> To be done: Turn the lines below into a Markdown table with two columns, Row and Line, numbering each row and leaving out any blank lines.

> Saved data entries:

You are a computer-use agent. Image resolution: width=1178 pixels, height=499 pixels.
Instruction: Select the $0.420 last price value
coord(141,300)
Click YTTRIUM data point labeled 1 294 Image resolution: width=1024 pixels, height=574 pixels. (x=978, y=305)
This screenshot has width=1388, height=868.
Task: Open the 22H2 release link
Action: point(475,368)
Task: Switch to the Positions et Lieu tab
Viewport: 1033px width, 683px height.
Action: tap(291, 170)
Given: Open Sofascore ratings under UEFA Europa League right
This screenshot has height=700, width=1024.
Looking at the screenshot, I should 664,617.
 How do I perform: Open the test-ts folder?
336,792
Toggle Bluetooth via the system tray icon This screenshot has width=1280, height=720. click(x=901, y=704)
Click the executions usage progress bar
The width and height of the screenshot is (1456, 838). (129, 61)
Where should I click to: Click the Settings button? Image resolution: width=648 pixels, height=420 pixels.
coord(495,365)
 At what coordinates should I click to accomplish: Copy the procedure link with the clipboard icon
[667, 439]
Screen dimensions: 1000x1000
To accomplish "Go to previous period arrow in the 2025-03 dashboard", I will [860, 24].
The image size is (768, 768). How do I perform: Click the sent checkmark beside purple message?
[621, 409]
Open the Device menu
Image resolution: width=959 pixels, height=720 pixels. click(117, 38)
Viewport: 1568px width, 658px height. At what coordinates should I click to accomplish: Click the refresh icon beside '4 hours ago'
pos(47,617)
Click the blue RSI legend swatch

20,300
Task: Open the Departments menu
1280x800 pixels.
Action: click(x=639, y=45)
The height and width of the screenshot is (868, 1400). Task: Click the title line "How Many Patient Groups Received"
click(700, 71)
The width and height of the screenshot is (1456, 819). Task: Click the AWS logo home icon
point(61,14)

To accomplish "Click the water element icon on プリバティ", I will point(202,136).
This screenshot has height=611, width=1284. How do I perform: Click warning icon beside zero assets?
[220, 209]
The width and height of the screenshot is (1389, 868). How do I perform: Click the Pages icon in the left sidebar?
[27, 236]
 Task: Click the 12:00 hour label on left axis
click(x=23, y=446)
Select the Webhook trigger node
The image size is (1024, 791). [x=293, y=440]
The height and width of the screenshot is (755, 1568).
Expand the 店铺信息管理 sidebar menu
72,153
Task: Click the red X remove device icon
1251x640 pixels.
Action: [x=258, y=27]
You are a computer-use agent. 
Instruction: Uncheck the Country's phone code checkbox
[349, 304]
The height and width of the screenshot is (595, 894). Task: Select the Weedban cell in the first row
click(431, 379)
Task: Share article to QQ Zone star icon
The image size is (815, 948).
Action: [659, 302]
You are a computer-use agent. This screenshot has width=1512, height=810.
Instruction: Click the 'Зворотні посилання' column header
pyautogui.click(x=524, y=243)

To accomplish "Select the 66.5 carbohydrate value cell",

> The reply:
| Row | Line |
|---|---|
| 1 | You are a computer-use agent. Image resolution: width=1178 pixels, height=499 pixels. |
| 2 | Instruction: Select the $0.420 last price value |
| 3 | coord(141,300) |
| 4 | Click YTTRIUM data point labeled 1 294 Image resolution: width=1024 pixels, height=574 pixels. (x=978, y=305) |
| 5 | This screenshot has width=1388, height=868. |
| 6 | Task: Open the 22H2 release link |
| 7 | Action: point(475,368) |
| 8 | Task: Switch to the Positions et Lieu tab |
| 9 | Viewport: 1033px width, 683px height. |
| 10 | Action: tap(291, 170) |
| 11 | Given: Open Sofascore ratings under UEFA Europa League right |
| 12 | This screenshot has height=700, width=1024. |
| 13 | Looking at the screenshot, I should 664,617. |
| 14 |  How do I perform: Open the test-ts folder? |
| 15 | 336,792 |
| 16 | Toggle Bluetooth via the system tray icon This screenshot has width=1280, height=720. click(x=901, y=704) |
| 17 | Click the executions usage progress bar |
| 18 | The width and height of the screenshot is (1456, 838). (129, 61) |
| 19 | Where should I click to: Click the Settings button? Image resolution: width=648 pixels, height=420 pixels. |
| 20 | coord(495,365) |
| 21 |  At what coordinates should I click to accomplish: Copy the procedure link with the clipboard icon |
| 22 | [667, 439] |
| 23 | Screen dimensions: 1000x1000 |
| 24 | To accomplish "Go to previous period arrow in the 2025-03 dashboard", I will [860, 24]. |
| 25 | The image size is (768, 768). How do I perform: Click the sent checkmark beside purple message? |
| 26 | [621, 409] |
| 27 | Open the Device menu |
| 28 | Image resolution: width=959 pixels, height=720 pixels. click(117, 38) |
| 29 | Viewport: 1568px width, 658px height. At what coordinates should I click to accomplish: Click the refresh icon beside '4 hours ago' |
| 30 | pos(47,617) |
| 31 | Click the blue RSI legend swatch |
| 32 | 20,300 |
| 33 | Task: Open the Departments menu |
| 34 | 1280x800 pixels. |
| 35 | Action: click(x=639, y=45) |
| 36 | The height and width of the screenshot is (868, 1400). Task: Click the title line "How Many Patient Groups Received" |
| 37 | click(700, 71) |
| 38 | The width and height of the screenshot is (1456, 819). Task: Click the AWS logo home icon |
| 39 | point(61,14) |
| 40 | To accomplish "Click the water element icon on プリバティ", I will point(202,136). |
| 41 | This screenshot has height=611, width=1284. How do I perform: Click warning icon beside zero assets? |
| 42 | [220, 209] |
| 43 | The width and height of the screenshot is (1389, 868). How do I perform: Click the Pages icon in the left sidebar? |
| 44 | [27, 236] |
| 45 |  Task: Click the 12:00 hour label on left axis |
| 46 | click(x=23, y=446) |
| 47 | Select the Webhook trigger node |
| 48 | The image size is (1024, 791). [x=293, y=440] |
| 49 | The height and width of the screenshot is (755, 1568). |
| 50 | Expand the 店铺信息管理 sidebar menu |
| 51 | 72,153 |
| 52 | Task: Click the red X remove device icon |
| 53 | 1251x640 pixels. |
| 54 | Action: [x=258, y=27] |
| 55 | You are a computer-use agent.  |
| 56 | Instruction: Uncheck the Country's phone code checkbox |
| 57 | [349, 304] |
| 58 | The height and width of the screenshot is (595, 894). Task: Select the Weedban cell in the first row |
| 59 | click(431, 379) |
| 60 | Task: Share article to QQ Zone star icon |
| 61 | The image size is (815, 948). |
| 62 | Action: [659, 302] |
| 63 | You are a computer-use agent. This screenshot has width=1512, height=810. |
| 64 | Instruction: Click the 'Зворотні посилання' column header |
| 65 | pyautogui.click(x=524, y=243) |
| 66 | To accomplish "Select the 66.5 carbohydrate value cell", |